Mi avvicinai per la prima volta alla letteratura cinese nel 2000, ero in prima liceo, e allora Internet non era veloce come lo è oggi. Sono di quella generazione che, anni più tardi, Zerocalcare avrebbe definito "i martiri del 56k". Cose che a pensarci ora fanno sorridere, ma ancora, l'unico modo per farsi l'idea di un libro era spendere del tempo in libreria a leggere le quarte di copertina. È così che mi sono imbattuta in un libro di una giovane scrittrice cinese il quale, a quanto pare, fece un tale scalpore nel Paese d'origine da meritarsi la censura. Il che non evitò che fosse ampiamente distribuito sul mercato nero o nei circoli underground, e questo attirò l'attenzione dell'Occidente eurocentrico. Il libro in questione si intitola Shanghai Baby, di Zhou Weihui: un romanzo sulla vita di una giovane scrittrice di Shanghai divisa tra l'amore platonico per il suo ragazzo e l'amore carnale per il suo amante tedesco.
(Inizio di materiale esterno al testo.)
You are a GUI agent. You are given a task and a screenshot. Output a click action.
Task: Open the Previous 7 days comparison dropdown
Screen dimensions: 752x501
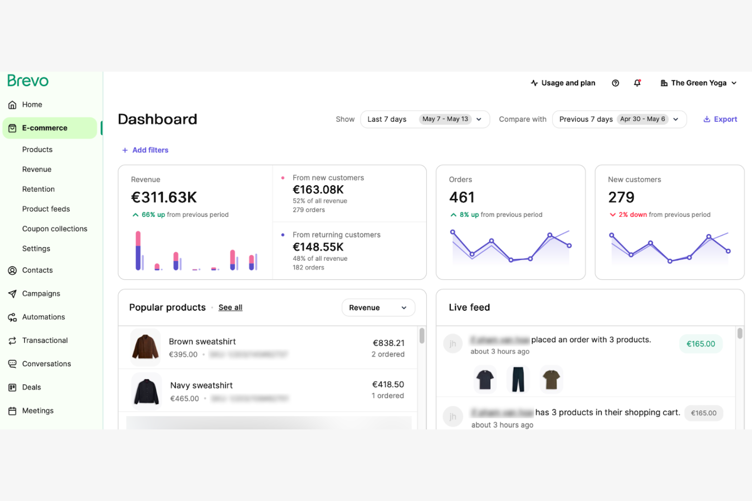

Anni dopo, ne è stato tratto anche un film. Il libro riscosse i pareri più contrastanti, dai ragazzi che lo amavano, ai sinologi e agli esperti di letteratura cinese che lo bollavano come un romanzetto spazzatura di stampo pop.
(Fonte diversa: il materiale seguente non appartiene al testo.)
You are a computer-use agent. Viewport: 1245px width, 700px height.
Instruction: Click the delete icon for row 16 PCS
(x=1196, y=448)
Il fatto è che negli ultimi anni, per quanto riguarda la letteratura, la Cina sta cercando di diventare pop, di raggiungere cioè un bacino di utenza più ampio, il che non va necessariamente a discapito della qualità. Nel 2012, lo scrittore cinese Mo Yan ha ricevuto il premio Nobel per la letteratura grazie all'"allucinante realismo" delle sue opere. Eppure, l'autore di Sorgo Rosso ai più rimane ancora un illustre sconosciuto, tanto che le vendite dei suoi libri non vanno di pari passo con l'onorificenza ricevuta né con gli ingenti investimenti che la Cina sta elargendo per promuovere la propria cultura all'estero. Sarà che il nome dell'autore Mo Yan (che in realtà è lo pseudonimo di Guan Moye) significa "non parlare" e, si sa, a volte nomen omen?
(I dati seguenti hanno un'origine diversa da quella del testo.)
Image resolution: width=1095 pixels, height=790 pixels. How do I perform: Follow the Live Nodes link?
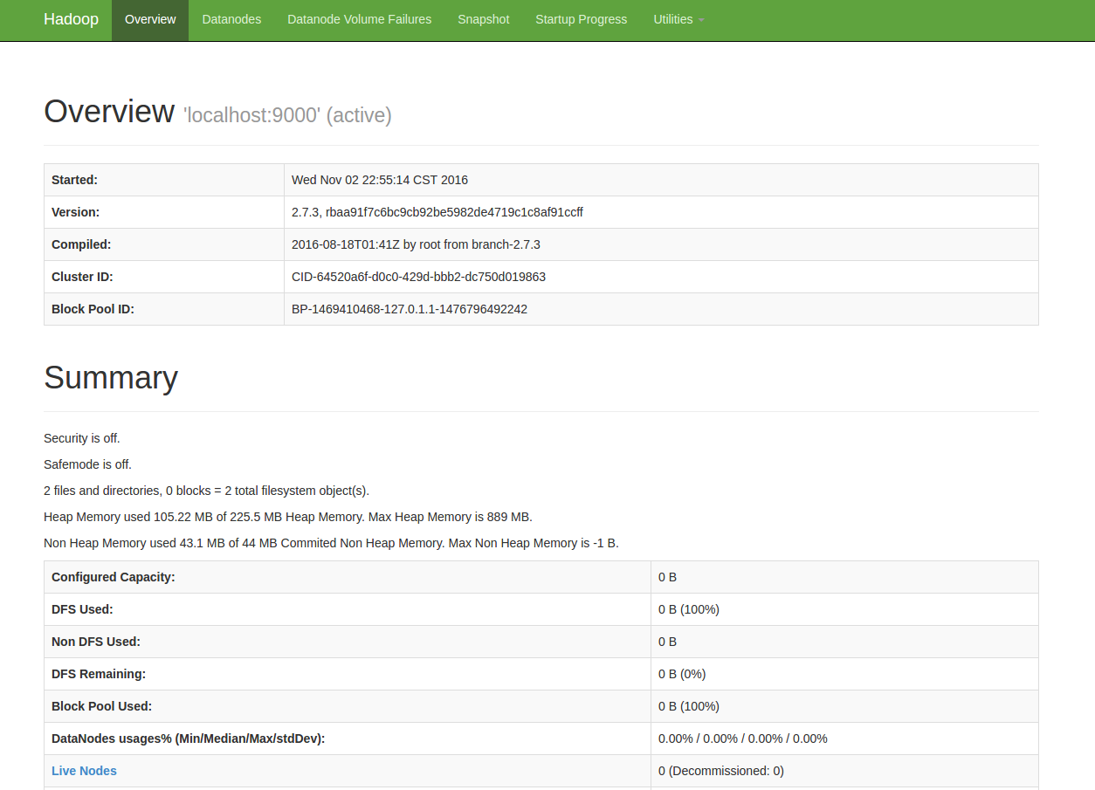click(x=84, y=771)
Ma un colosso come la Cina non si dà per vinto facilmente: non solo gli investimenti in campo finanziario volano, ma da alcuni anni anche quelli in campo letterario hanno iniziato a decollare, sebbene più difficilmente rispetto ai primi. Secondo lo Shanghai Daily, nel 2015 sono stati venduti all'estero i diritti di più di 10.000 libri ma, nonostante gli sforzi dei maggiori editori cinesi e una delegazione di 500 persone al Book Expo America del 2015, dove la Cina era l'ospite d'onore, solo una minima percentuale di quei 10.000 titoli è stata tradotta e ha raggiunto le librerie europee e statunitensi. Che la cultura straniera spaventi, soprattutto una di quelle inimmaginabilmente lontane dalla nostra, l'ho capito subito quando decisi di dedicarmi allo studio delle lingue orientali. Ma ho compreso anche che, per essere scoperta, una cultura ha bisogno che le armi dello stereotipo vengano riposte, tutte insieme, in una cassapanca, e lì dentro rinchiuse. Perché non si può leggere una cultura altra dalla propria attraverso lenti italiane, europee, insomma occidentali in generale? Il lettore non cinese deve, ad esempio, prendere atto che il testo proviene da un background culturale e sociale assai diverso dal proprio.
Ovviamente, esiste anche un risvolto meno romantico della questione: tra le motivazioni della spinta alla traduzione e all'esportazione delle proprie opere letterarie, si cela la volontà di Pechino di contrastare l'egemonia culturale occidentale. Per questo, nel 2006 il governo cinese ha varato un piano quinquennale per lo sviluppo culturale e la pubblicazione di opere cinesi all'estero. Cosa che, recentemente, ha portato il Dragone a rivolgersi anche all'Africa, intessendo relazioni diplomatiche attraverso l'esportazione della letteratura. I problemi, tuttavia, non mancano: ad esempio, la scarsità di traduttori dal cinese alle lingue africane, il fatto che molta letteratura cinese tradotta provenga da case editrici europee o americane e non direttamente dalla Cina, ma anche la mancanza di una vera e propria industria editoriale in molti stati africani.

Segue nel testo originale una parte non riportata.